The bootcamp trap I saw: people graduate with zero context on entry-level salary ranges. They get placed at companies offering 55K thinking it's a win, when they could've held out for 70K+. Your neighbor needs to do this before enrolling:

  • Check Levels.fyi for actual junior salaries in his target role/city
  • Look at Blind to see how long career changers actually take to recoup bootcamp costs
  • Search Indeed for 20 junior roles in his field and reverse-engineer what skills they actually need (often way less than bootcamp promises)
  • Find one person on LinkedIn who did the same bootcamp and ask them flat out: was it worth it?
  • I know people who did GA and landed well. But yeah, going in blind about market rates is expensive.

    Mar 25

    Yeah, this tracks. I did a UX bootcamp in 2021 (paid 12K) and the real problem wasn't the bootcamp itself—it was that I had zero idea what junior UX actually paid or what companies actually wanted. I assumed "bootcamp grad" meant employable. It didn't.

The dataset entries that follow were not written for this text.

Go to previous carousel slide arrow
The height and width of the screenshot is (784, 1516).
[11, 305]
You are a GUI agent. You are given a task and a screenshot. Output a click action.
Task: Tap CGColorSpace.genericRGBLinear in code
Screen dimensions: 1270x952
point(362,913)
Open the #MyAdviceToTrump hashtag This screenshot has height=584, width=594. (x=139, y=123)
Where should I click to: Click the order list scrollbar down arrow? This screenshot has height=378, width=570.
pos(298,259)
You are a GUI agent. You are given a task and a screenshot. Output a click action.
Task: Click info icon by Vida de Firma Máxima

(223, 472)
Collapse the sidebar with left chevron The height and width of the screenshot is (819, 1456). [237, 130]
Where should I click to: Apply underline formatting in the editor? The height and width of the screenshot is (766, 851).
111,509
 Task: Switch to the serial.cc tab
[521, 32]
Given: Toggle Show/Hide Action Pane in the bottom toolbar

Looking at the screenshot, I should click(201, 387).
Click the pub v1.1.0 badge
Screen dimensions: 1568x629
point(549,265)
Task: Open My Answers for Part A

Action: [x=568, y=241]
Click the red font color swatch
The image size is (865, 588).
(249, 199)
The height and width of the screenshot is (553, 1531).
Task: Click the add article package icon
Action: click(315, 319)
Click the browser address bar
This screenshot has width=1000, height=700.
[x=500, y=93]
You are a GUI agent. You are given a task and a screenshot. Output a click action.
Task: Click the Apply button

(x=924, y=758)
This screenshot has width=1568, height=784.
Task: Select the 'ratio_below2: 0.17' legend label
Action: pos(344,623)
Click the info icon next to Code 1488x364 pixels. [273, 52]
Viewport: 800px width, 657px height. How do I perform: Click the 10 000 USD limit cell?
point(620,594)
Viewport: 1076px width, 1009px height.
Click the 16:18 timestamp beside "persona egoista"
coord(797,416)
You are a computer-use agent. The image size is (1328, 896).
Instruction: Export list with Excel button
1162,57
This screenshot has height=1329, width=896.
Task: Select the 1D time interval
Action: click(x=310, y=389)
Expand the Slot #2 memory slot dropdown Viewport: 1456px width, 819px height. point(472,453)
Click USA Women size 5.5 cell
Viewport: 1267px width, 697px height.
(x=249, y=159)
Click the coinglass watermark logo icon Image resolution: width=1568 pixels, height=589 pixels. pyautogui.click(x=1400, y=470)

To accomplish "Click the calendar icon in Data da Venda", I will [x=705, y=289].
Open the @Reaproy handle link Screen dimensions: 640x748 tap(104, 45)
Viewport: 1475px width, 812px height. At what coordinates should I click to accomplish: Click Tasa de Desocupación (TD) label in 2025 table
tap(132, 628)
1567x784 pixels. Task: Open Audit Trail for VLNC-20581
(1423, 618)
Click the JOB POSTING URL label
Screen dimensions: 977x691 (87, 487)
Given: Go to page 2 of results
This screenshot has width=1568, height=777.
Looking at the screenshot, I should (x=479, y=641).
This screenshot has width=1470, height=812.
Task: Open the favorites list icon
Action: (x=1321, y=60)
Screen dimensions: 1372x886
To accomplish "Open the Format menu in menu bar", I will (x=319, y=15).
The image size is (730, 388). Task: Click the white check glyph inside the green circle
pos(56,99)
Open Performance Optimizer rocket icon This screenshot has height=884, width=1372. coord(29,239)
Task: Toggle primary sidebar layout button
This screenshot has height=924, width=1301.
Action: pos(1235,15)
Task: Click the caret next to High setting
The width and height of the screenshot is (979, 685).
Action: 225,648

    Here's what I should have done first:

  • Levels.fyi and Blind to see actual salary bands at companies I actually wanted to work at
  • LinkedIn-stalked 20 junior UX designers at those companies to reverse-engineer their background (did they go bootcamp? College? What tools did they know?)
  • Checked Fishbowl for real talk about bootcamp hires at big tech—turns out a lot of hiring managers literally filter them out
  • Calculated: bootcamp cost + 6 months job search + likely entry salary (I found it was 55-62K, not the 75K bootcamp promised) versus my current situation
  • If I'd done that math, I'd have spent 2K on individual courses instead and built a portfolio on my own timeline
  • Bootcamp worked for me eventually, but only after I ate eight months of unemployment. Don't do that.

    Mar 24

    Yeah, I hire for product teams and we've passed on every GA grad who came through our pipeline—they all had the same generic case study project, zero real debugging experience. Levels.fyi would've saved your neighbor from learning that the hard way.